I think it was the working legs that did it, probably. Or she just liked the way her skirt bounced with every step. It was... cute.
Ah well. I stretched my lower back out and was left unsatisfied when it didn't pop. "What's on the docket for today, secretary Myalis?" I asked.
I'm thinking of making it rain anvils, but less in a cartoony way, and more in a disastrously real way. It would be a very localized sort of rain, with only one raindrop, as it were.
"Maybe you can buy yourself a little comedy AI friend? I can spare a few points for something like that, right? Or some comedy software? Does that exist? Because if it does, you should poke one of the other AI for a copy."
I was smiling despite myself as I stepped off the ship and started towards my morning classes. If Myalis was being jokey, then we were probably okay.

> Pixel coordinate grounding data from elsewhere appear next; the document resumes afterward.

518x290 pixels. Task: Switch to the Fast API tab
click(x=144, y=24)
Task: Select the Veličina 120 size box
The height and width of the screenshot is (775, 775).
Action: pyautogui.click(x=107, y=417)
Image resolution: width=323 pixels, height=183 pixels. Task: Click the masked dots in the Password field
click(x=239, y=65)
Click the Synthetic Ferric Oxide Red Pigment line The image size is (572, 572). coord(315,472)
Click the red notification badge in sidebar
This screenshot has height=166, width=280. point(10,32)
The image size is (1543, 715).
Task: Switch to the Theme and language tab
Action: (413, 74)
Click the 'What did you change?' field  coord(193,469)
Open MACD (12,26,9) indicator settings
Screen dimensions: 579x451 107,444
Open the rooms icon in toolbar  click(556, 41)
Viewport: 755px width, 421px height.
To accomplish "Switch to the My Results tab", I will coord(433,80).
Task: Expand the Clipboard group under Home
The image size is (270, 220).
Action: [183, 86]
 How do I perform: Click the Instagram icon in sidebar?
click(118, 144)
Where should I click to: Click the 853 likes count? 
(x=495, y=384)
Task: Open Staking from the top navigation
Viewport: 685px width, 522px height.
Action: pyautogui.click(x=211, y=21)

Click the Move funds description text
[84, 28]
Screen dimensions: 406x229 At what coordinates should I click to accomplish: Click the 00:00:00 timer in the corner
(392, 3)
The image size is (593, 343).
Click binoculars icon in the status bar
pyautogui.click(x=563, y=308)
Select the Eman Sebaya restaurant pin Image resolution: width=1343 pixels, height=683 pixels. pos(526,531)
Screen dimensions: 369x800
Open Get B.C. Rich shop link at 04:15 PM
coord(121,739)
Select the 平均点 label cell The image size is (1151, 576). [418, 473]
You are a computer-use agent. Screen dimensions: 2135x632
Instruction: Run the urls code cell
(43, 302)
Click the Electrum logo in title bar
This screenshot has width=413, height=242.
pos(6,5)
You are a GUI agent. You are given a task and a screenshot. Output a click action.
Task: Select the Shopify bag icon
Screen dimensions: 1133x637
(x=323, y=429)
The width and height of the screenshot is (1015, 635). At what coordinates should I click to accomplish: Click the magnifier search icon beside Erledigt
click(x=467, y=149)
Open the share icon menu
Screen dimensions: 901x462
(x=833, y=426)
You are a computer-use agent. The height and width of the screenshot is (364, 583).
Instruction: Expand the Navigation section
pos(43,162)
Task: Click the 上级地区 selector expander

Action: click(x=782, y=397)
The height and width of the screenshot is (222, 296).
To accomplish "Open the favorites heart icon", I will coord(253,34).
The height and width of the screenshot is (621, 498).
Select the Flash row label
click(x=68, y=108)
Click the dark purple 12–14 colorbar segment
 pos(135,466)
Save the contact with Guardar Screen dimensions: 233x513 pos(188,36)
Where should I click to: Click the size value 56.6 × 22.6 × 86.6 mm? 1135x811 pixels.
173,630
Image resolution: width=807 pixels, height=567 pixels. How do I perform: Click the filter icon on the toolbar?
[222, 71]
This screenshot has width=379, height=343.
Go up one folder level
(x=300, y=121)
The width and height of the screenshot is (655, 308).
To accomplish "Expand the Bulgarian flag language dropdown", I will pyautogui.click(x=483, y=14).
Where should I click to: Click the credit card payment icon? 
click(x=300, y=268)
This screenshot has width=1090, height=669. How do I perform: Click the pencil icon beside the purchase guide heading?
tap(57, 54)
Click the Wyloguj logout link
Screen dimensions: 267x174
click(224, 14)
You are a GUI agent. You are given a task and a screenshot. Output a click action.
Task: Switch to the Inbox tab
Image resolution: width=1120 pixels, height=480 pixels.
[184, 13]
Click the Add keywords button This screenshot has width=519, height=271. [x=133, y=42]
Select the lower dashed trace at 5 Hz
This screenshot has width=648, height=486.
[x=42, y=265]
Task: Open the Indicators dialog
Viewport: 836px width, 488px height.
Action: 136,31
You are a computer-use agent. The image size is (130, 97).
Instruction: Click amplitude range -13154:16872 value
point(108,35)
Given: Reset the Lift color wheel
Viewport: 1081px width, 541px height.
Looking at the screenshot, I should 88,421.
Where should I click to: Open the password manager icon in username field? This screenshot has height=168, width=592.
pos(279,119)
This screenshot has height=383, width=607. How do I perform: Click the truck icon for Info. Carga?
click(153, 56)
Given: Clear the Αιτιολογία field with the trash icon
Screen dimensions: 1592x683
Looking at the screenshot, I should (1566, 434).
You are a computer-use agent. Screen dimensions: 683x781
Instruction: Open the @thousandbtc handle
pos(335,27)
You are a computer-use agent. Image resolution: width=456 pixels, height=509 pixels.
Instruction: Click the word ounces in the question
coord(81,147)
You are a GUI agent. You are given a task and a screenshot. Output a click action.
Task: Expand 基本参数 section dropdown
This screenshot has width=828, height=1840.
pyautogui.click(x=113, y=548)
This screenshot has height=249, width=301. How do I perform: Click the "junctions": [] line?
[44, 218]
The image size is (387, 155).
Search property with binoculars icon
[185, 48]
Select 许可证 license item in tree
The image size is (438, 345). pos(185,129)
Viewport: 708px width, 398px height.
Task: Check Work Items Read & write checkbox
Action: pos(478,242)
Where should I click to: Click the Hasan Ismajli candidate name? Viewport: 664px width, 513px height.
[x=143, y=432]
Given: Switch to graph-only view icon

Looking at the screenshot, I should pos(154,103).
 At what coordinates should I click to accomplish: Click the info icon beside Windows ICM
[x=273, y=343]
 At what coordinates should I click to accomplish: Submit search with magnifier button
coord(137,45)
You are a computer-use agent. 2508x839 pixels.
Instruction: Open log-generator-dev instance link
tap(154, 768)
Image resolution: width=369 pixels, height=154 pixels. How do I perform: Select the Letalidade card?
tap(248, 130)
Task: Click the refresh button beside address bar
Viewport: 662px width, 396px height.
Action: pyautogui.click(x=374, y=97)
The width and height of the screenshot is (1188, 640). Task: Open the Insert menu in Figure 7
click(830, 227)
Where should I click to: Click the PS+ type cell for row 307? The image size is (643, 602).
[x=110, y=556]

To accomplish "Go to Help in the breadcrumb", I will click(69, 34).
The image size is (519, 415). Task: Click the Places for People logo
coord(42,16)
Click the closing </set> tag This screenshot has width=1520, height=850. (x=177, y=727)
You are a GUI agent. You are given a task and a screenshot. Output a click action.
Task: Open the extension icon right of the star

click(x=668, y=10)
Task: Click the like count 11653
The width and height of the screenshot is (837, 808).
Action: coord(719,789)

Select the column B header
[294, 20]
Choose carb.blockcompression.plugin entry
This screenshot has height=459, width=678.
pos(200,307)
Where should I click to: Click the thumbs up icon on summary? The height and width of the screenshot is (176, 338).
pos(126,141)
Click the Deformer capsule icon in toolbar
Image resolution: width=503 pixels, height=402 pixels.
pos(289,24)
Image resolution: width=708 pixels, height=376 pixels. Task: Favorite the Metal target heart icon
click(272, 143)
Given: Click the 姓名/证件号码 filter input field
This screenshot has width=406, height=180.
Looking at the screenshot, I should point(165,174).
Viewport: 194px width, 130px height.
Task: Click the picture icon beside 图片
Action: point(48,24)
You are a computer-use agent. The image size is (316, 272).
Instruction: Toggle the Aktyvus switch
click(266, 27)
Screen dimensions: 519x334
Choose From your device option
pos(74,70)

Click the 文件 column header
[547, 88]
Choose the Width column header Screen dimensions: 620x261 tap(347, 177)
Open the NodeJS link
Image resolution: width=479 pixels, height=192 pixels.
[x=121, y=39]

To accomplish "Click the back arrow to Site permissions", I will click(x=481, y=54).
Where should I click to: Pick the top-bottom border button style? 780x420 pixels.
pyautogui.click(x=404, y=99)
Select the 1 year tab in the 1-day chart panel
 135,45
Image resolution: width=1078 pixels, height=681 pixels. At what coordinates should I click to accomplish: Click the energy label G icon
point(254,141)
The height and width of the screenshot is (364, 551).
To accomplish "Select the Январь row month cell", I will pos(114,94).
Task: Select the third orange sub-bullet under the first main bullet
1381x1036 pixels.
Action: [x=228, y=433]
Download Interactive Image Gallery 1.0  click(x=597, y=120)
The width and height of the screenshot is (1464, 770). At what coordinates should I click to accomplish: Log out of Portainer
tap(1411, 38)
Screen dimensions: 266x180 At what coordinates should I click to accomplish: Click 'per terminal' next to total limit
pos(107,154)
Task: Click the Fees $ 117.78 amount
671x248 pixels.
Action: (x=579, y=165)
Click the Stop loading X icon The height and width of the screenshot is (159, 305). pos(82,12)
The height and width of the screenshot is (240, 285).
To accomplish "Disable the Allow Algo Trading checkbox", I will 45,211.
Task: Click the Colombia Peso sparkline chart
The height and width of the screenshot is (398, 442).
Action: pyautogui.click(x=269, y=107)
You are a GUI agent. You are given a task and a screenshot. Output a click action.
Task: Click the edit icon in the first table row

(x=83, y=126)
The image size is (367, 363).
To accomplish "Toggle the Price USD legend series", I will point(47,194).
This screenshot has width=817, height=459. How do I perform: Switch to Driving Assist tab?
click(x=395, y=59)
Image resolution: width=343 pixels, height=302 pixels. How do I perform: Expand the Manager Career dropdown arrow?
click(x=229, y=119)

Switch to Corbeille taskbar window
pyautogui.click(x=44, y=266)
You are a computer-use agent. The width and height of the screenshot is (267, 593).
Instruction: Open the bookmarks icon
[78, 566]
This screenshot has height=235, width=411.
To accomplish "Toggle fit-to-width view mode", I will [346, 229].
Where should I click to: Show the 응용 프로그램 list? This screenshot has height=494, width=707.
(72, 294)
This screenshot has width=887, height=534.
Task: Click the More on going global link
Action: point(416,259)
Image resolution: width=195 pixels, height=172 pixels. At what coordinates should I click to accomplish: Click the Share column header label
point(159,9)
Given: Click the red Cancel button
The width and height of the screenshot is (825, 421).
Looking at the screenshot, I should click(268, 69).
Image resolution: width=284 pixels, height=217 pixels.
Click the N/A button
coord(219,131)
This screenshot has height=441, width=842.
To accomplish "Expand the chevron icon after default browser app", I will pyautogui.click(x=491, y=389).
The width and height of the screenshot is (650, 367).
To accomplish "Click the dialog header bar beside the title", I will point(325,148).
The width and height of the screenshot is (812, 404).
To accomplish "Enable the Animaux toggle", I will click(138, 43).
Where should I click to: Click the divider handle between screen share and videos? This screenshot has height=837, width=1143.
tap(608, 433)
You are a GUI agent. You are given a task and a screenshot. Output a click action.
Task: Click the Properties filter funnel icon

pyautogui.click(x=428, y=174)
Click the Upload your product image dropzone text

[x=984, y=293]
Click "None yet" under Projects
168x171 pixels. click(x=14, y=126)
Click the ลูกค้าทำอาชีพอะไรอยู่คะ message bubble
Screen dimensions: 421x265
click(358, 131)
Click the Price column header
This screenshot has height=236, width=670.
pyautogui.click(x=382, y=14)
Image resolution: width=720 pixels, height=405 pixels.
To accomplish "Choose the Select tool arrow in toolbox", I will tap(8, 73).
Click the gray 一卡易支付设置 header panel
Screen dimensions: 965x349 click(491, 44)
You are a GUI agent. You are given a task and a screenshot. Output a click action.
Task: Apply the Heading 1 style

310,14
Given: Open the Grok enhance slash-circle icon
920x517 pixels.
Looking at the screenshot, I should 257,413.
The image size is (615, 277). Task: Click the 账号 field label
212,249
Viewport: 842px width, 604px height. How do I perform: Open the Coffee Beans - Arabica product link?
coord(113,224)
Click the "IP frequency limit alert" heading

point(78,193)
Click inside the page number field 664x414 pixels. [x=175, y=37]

I resisted the urge to skip to class. I wasn't wearing a flowy skirt and also I'd rather die than be seen doing something like that. And, about halfway there, I was met by Olivia who silently slid up next to me and walked along without saying much beyond a 'good morning' and 'how are you?'
I got to class, discovered that it was going to be a lesson-first kind of day, then sat back in one of the seats furthest from the front. I was actually early enough that I had to endure small talk with the guys sitting next to me, but they were pretty chill, if a bit awkward.
Then Professor Rogers stepped into the room and the screen we were all facing lit up. "Let's get right to it," he said. "What's logistics?"
No one said anything. The sudden change of pace kinda fucking with everyone. Finally, someone by the front raised a hand. "In my words, or a textbook definition?" the student asked.
"Textbook."
"Logistics is the creation, maintenance, and management of supply chains. It's the act of dealing with acquiring, moving, and storing equipment and materials," the student said. Probably reading off their Augs.
Professor Rogers paused for just a moment before nodding. "Good enough. In war, artillery is king, but logistics is the queen. That's a chess analogy for you plebs. We're not going to deal with logistics too much, that's an entirely different department and a five-year course. However, you need to understand that logistics will win wars, or lose them."
"How's that?" I piped up.
The professor glanced up at me for just a moment before answering. "A gun is only good as long as you have ammo to shoot. A soldier is useless if they don't have food, shelter, and equipment. But food is eaten, shelter gets bombed, and equipment breaks down. Logistical services keep ammo flowing, get food delivered, build shelters, and replace equipment. You can, broadly, divide logistics into short and long term. Short term logistics are perhaps the reason that samurai are as powerful as they are."
I blinked. I thought it was because we had alien tech and crazy AI in our heads?
"A soldier whose logistics train is lost is, in a word, fucked. A samurai in the same position only has to mutter a few sentences and they're ready to keep going. However, long term logistics are different. They deal with planning for future events and ensuring that stockpiles are filled and equipment is where it needs to be before it needs to be used. Give me examples."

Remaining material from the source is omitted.